Word and element pointing records:
+ + + + + + +

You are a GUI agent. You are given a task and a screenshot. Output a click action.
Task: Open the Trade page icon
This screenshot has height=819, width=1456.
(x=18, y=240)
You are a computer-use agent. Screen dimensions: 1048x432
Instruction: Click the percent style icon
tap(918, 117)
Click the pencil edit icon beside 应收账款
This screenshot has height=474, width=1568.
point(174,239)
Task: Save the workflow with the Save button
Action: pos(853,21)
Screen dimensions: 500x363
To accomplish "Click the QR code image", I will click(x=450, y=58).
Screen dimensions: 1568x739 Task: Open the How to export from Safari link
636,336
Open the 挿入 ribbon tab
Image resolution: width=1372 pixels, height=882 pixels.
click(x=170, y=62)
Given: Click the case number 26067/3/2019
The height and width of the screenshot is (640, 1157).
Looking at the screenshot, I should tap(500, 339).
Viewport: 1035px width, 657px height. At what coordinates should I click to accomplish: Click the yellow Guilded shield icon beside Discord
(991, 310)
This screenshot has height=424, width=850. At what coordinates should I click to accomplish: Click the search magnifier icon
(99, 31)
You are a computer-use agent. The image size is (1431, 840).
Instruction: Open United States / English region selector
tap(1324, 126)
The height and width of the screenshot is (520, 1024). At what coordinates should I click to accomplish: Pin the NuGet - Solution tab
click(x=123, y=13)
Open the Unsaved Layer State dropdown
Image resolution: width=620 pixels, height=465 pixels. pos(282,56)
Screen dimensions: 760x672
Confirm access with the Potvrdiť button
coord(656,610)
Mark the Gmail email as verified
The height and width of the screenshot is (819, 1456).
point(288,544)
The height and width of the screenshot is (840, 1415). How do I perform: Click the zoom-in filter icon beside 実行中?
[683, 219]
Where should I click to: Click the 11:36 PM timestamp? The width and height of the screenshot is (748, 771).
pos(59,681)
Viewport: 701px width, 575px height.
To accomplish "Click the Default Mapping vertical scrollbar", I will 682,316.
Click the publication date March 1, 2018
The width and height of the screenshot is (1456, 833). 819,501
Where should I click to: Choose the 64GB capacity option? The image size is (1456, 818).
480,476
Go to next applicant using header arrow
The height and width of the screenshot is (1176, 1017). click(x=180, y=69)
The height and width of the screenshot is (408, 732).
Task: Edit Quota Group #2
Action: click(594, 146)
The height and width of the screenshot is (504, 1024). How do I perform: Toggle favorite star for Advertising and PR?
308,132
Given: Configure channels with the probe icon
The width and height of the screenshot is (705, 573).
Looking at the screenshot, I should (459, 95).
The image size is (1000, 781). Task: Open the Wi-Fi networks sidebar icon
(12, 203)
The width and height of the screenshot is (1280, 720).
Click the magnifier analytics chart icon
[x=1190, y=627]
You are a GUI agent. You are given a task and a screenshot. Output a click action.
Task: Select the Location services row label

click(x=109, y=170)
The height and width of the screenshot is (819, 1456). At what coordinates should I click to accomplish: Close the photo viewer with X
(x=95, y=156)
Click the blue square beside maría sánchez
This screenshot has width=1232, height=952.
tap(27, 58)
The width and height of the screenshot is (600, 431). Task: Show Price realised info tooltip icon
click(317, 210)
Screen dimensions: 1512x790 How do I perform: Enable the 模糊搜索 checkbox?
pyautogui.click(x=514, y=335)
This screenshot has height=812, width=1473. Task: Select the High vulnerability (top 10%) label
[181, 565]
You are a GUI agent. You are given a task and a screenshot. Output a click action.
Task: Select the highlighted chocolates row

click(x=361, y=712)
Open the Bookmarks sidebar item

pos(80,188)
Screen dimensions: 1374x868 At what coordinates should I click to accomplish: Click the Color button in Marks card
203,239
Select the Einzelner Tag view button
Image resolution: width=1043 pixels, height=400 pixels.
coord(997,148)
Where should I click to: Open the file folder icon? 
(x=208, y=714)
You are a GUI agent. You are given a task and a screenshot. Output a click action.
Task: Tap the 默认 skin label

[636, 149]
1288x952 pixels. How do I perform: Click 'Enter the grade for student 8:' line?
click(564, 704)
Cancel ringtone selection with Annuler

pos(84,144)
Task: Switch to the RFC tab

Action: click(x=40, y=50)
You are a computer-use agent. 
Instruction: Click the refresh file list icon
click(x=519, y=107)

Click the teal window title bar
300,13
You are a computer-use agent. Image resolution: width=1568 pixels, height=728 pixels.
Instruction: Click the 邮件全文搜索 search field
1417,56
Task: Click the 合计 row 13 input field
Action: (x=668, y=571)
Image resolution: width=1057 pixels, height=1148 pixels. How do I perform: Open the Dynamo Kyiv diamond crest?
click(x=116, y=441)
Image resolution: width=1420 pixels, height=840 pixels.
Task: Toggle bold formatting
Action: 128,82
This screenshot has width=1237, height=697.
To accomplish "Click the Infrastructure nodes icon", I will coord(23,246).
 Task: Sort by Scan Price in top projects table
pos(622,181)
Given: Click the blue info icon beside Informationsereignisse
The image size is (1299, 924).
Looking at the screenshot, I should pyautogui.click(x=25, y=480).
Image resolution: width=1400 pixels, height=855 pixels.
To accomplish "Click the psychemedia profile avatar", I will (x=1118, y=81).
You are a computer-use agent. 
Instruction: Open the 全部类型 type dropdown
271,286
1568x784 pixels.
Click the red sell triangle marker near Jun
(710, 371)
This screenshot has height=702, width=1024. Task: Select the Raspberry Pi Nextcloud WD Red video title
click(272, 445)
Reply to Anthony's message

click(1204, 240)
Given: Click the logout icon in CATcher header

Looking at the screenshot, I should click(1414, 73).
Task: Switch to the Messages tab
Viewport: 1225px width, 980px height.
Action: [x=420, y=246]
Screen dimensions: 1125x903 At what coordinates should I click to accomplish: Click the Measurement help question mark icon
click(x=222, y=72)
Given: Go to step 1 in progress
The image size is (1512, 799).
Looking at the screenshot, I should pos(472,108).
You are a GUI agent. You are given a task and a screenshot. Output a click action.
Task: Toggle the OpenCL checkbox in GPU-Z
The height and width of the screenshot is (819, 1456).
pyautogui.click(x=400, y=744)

+ + + + + + +

--- Goal ---
Render all of the records above as a JSON list of strings with one string per line, omitting any blank lines.

--- Solution to the problem ---
[
  "You are a GUI agent. You are given a task and a screenshot. Output a click action.",
  "Task: Open the Trade page icon",
  "This screenshot has height=819, width=1456.",
  "(x=18, y=240)",
  "You are a computer-use agent. Screen dimensions: 1048x432",
  "Instruction: Click the percent style icon",
  "tap(918, 117)",
  "Click the pencil edit icon beside 应收账款",
  "This screenshot has height=474, width=1568.",
  "point(174,239)",
  "Task: Save the workflow with the Save button",
  "Action: pos(853,21)",
  "Screen dimensions: 500x363",
  "To accomplish \"Click the QR code image\", I will click(x=450, y=58).",
  "Screen dimensions: 1568x739 Task: Open the How to export from Safari link",
  "636,336",
  "Open the 挿入 ribbon tab",
  "Image resolution: width=1372 pixels, height=882 pixels.",
  "click(x=170, y=62)",
  "Given: Click the case number 26067/3/2019",
  "The height and width of the screenshot is (640, 1157).",
  "Looking at the screenshot, I should tap(500, 339).",
  "Viewport: 1035px width, 657px height. At what coordinates should I click to accomplish: Click the yellow Guilded shield icon beside Discord",
  "(991, 310)",
  "This screenshot has height=424, width=850. At what coordinates should I click to accomplish: Click the search magnifier icon",
  "(99, 31)",
  "You are a computer-use agent. The image size is (1431, 840).",
  "Instruction: Open United States / English region selector",
  "tap(1324, 126)",
  "The height and width of the screenshot is (520, 1024). At what coordinates should I click to accomplish: Pin the NuGet - Solution tab",
  "click(x=123, y=13)",
  "Open the Unsaved Layer State dropdown",
  "Image resolution: width=620 pixels, height=465 pixels. pos(282,56)",
  "Screen dimensions: 760x672",
  "Confirm access with the Potvrdiť button",
  "coord(656,610)",
  "Mark the Gmail email as verified",
  "The height and width of the screenshot is (819, 1456).",
  "point(288,544)",
  "The height and width of the screenshot is (840, 1415). How do I perform: Click the zoom-in filter icon beside 実行中?",
  "[683, 219]",
  "Where should I click to: Click the 11:36 PM timestamp? The width and height of the screenshot is (748, 771).",
  "pos(59,681)",
  "Viewport: 701px width, 575px height.",
  "To accomplish \"Click the Default Mapping vertical scrollbar\", I will 682,316.",
  "Click the publication date March 1, 2018",
  "The width and height of the screenshot is (1456, 833). 819,501",
  "Where should I click to: Choose the 64GB capacity option? The image size is (1456, 818).",
  "480,476",
  "Go to next applicant using header arrow",
  "The height and width of the screenshot is (1176, 1017). click(x=180, y=69)",
  "The height and width of the screenshot is (408, 732).",
  "Task: Edit Quota Group #2",
  "Action: click(594, 146)",
  "The height and width of the screenshot is (504, 1024). How do I perform: Toggle favorite star for Advertising and PR?",
  "308,132",
  "Given: Configure channels with the probe icon",
  "The width and height of the screenshot is (705, 573).",
  "Looking at the screenshot, I should (459, 95).",
  "The image size is (1000, 781). Task: Open the Wi-Fi networks sidebar icon",
  "(12, 203)",
  "The width and height of the screenshot is (1280, 720).",
  "Click the magnifier analytics chart icon",
  "[x=1190, y=627]",
  "You are a GUI agent. You are given a task and a screenshot. Output a click action.",
  "Task: Select the Location services row label",
  "click(x=109, y=170)",
  "The height and width of the screenshot is (819, 1456). At what coordinates should I click to accomplish: Close the photo viewer with X",
  "(x=95, y=156)",
  "Click the blue square beside maría sánchez",
  "This screenshot has width=1232, height=952.",
  "tap(27, 58)",
  "The width and height of the screenshot is (600, 431). Task: Show Price realised info tooltip icon",
  "click(317, 210)",
  "Screen dimensions: 1512x790 How do I perform: Enable the 模糊搜索 checkbox?",
  "pyautogui.click(x=514, y=335)",
  "This screenshot has height=812, width=1473. Task: Select the High vulnerability (top 10%) label",
  "[181, 565]",
  "You are a GUI agent. You are given a task and a screenshot. Output a click action.",
  "Task: Select the highlighted chocolates row",
  "click(x=361, y=712)",
  "Open the Bookmarks sidebar item",
  "pos(80,188)",
  "Screen dimensions: 1374x868 At what coordinates should I click to accomplish: Click the Color button in Marks card",
  "203,239",
  "Select the Einzelner Tag view button",
  "Image resolution: width=1043 pixels, height=400 pixels.",
  "coord(997,148)",
  "Where should I click to: Open the file folder icon? ",
  "(x=208, y=714)",
  "You are a GUI agent. You are given a task and a screenshot. Output a click action.",
  "Task: Tap the 默认 skin label",
  "[636, 149]",
  "1288x952 pixels. How do I perform: Click 'Enter the grade for student 8:' line?",
  "click(564, 704)",
  "Cancel ringtone selection with Annuler",
  "pos(84,144)",
  "Task: Switch to the RFC tab",
  "Action: click(x=40, y=50)",
  "You are a computer-use agent. ",
  "Instruction: Click the refresh file list icon",
  "click(x=519, y=107)",
  "Click the teal window title bar",
  "300,13",
  "You are a computer-use agent. Image resolution: width=1568 pixels, height=728 pixels.",
  "Instruction: Click the 邮件全文搜索 search field",
  "1417,56",
  "Task: Click the 合计 row 13 input field",
  "Action: (x=668, y=571)",
  "Image resolution: width=1057 pixels, height=1148 pixels. How do I perform: Open the Dynamo Kyiv diamond crest?",
  "click(x=116, y=441)",
  "Image resolution: width=1420 pixels, height=840 pixels.",
  "Task: Toggle bold formatting",
  "Action: 128,82",
  "This screenshot has width=1237, height=697.",
  "To accomplish \"Click the Infrastructure nodes icon\", I will coord(23,246).",
  " Task: Sort by Scan Price in top projects table",
  "pos(622,181)",
  "Given: Click the blue info icon beside Informationsereignisse",
  "The image size is (1299, 924).",
  "Looking at the screenshot, I should pyautogui.click(x=25, y=480).",
  "Image resolution: width=1400 pixels, height=855 pixels.",
  "To accomplish \"Click the psychemedia profile avatar\", I will (x=1118, y=81).",
  "You are a computer-use agent. ",
  "Instruction: Open the 全部类型 type dropdown",
  "271,286",
  "1568x784 pixels.",
  "Click the red sell triangle marker near Jun",
  "(710, 371)",
  "This screenshot has height=702, width=1024. Task: Select the Raspberry Pi Nextcloud WD Red video title",
  "click(272, 445)",
  "Reply to Anthony's message",
  "click(1204, 240)",
  "Given: Click the logout icon in CATcher header",
  "Looking at the screenshot, I should click(1414, 73).",
  "Task: Switch to the Messages tab",
  "Viewport: 1225px width, 980px height.",
  "Action: [x=420, y=246]",
  "Screen dimensions: 1125x903 At what coordinates should I click to accomplish: Click the Measurement help question mark icon",
  "click(x=222, y=72)",
  "Given: Go to step 1 in progress",
  "The image size is (1512, 799).",
  "Looking at the screenshot, I should pos(472,108).",
  "You are a GUI agent. You are given a task and a screenshot. Output a click action.",
  "Task: Toggle the OpenCL checkbox in GPU-Z",
  "The height and width of the screenshot is (819, 1456).",
  "pyautogui.click(x=400, y=744)"
]